Thai Customs

Sacred and revered. Even if it's a ruined, half destroyed statue of the deity - treat it with the utmost respect and you'll shine in the eyes of the Thais. Common sense again - don't clamber up onto one and make bunny ears behind it for a photo.

If you want to take a picture of a statue, please do so respectfully and, if possible, ask a monk if it's ok to do so.
The Thai Royal Family is revered and there can be no worse "faux pas" than joke about the King. Some have actually been thrown in jail for making "uncivil remarks" about their beloved leader. It's serious business and you should take note.

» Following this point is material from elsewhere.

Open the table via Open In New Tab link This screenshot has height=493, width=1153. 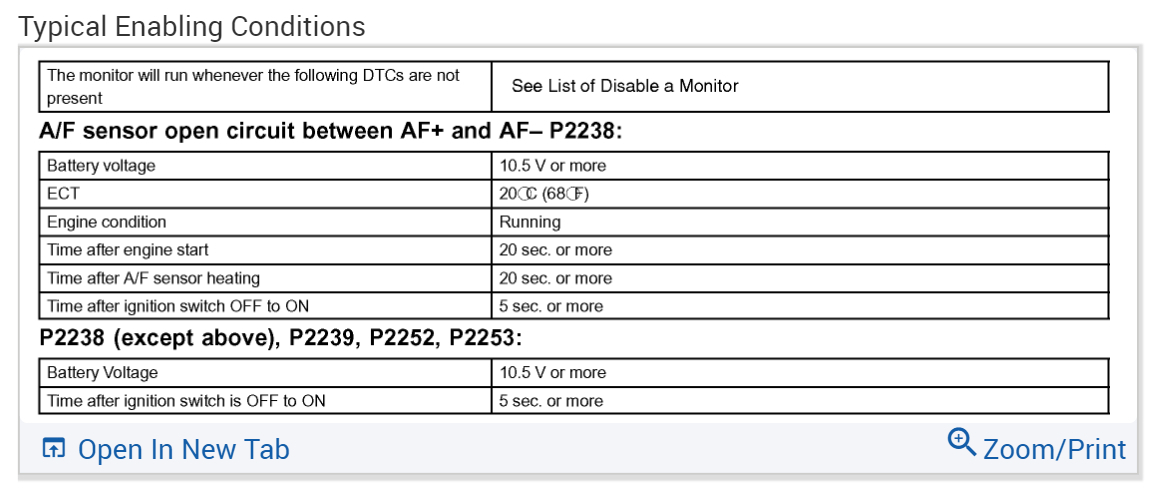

You'll see his image absolutely everywhere, which should give you a good idea of the respect and love he has from the Thai population.

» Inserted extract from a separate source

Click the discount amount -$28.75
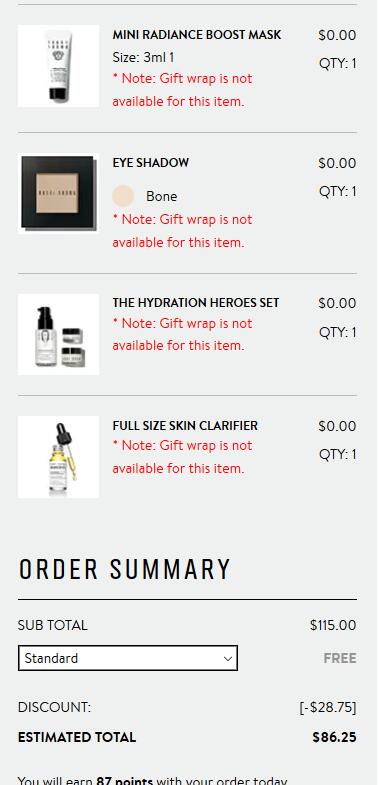pyautogui.click(x=328, y=707)
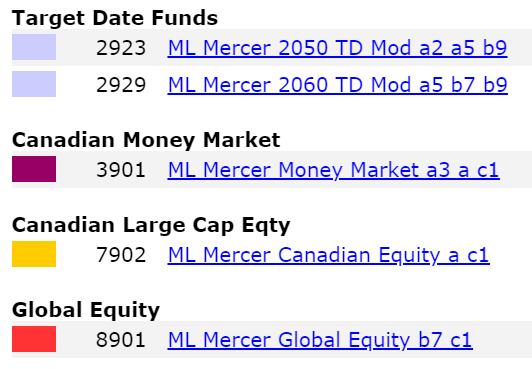This screenshot has width=532, height=369.
Task: Click fund code 7902
Action: 121,255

Just use common sense and you'll be fine. If in doubt about what you should do in any given situation - just do what the Thais around you are doing and you can't go wrong.
Public displays of affection are a big no-no all over Thailand, and should be avoided. No snogging in the restaurant please - or you will be faced with a sea of red-faced Thais all avoiding you.
It' one of the great ironies of life that the one place in Thailand that has the best beaches, ocean and blazing hot sun, is also one of the most conservative when it comes to dressing. The predominantly Muslim population here in the South can take real offense to any tourist wandering into their shop with just a bikini on, or tiny shorts for the guys.
I know, you're on holiday and you deserve that then - I understand. But here, bikinis are for the beach and only the beach.
Easy this one - take your shoes or flip flops off at the entrance to any indoor space. If in any doubt, look for other flip flops at the doorway and leave yours there with them. Resorts are the exception to this, as are most restaurants - but absolutely take them off if entering a Wat (temple) or a Thai's home.
In Buddhism, the feet are seen as the lowest part of the body and the head the highest - both literally as well as figuratively. This means that you should never point your feet at a Thai, a monk or a statue of Buddha. Instead, sit with your feet under your knees or cross-legged.

The head is seen as the most "holy" part of the body and as such, should not be touched. This means no playful ruffling of that cheeky boy's hair or patting of kids heads. I know, to us it's a gesture of affection. To Buddhist Thais, it's very offensive.
Thailand is an excellent place to pick up some bargains, and haggling is expected amongst customers and vendors. Remember to take the "softly-softly" approach and don't be aggressive.

Smile and ask what their best price is and take it from there. Keep your voice calm and quiet and never, ever lose your temper.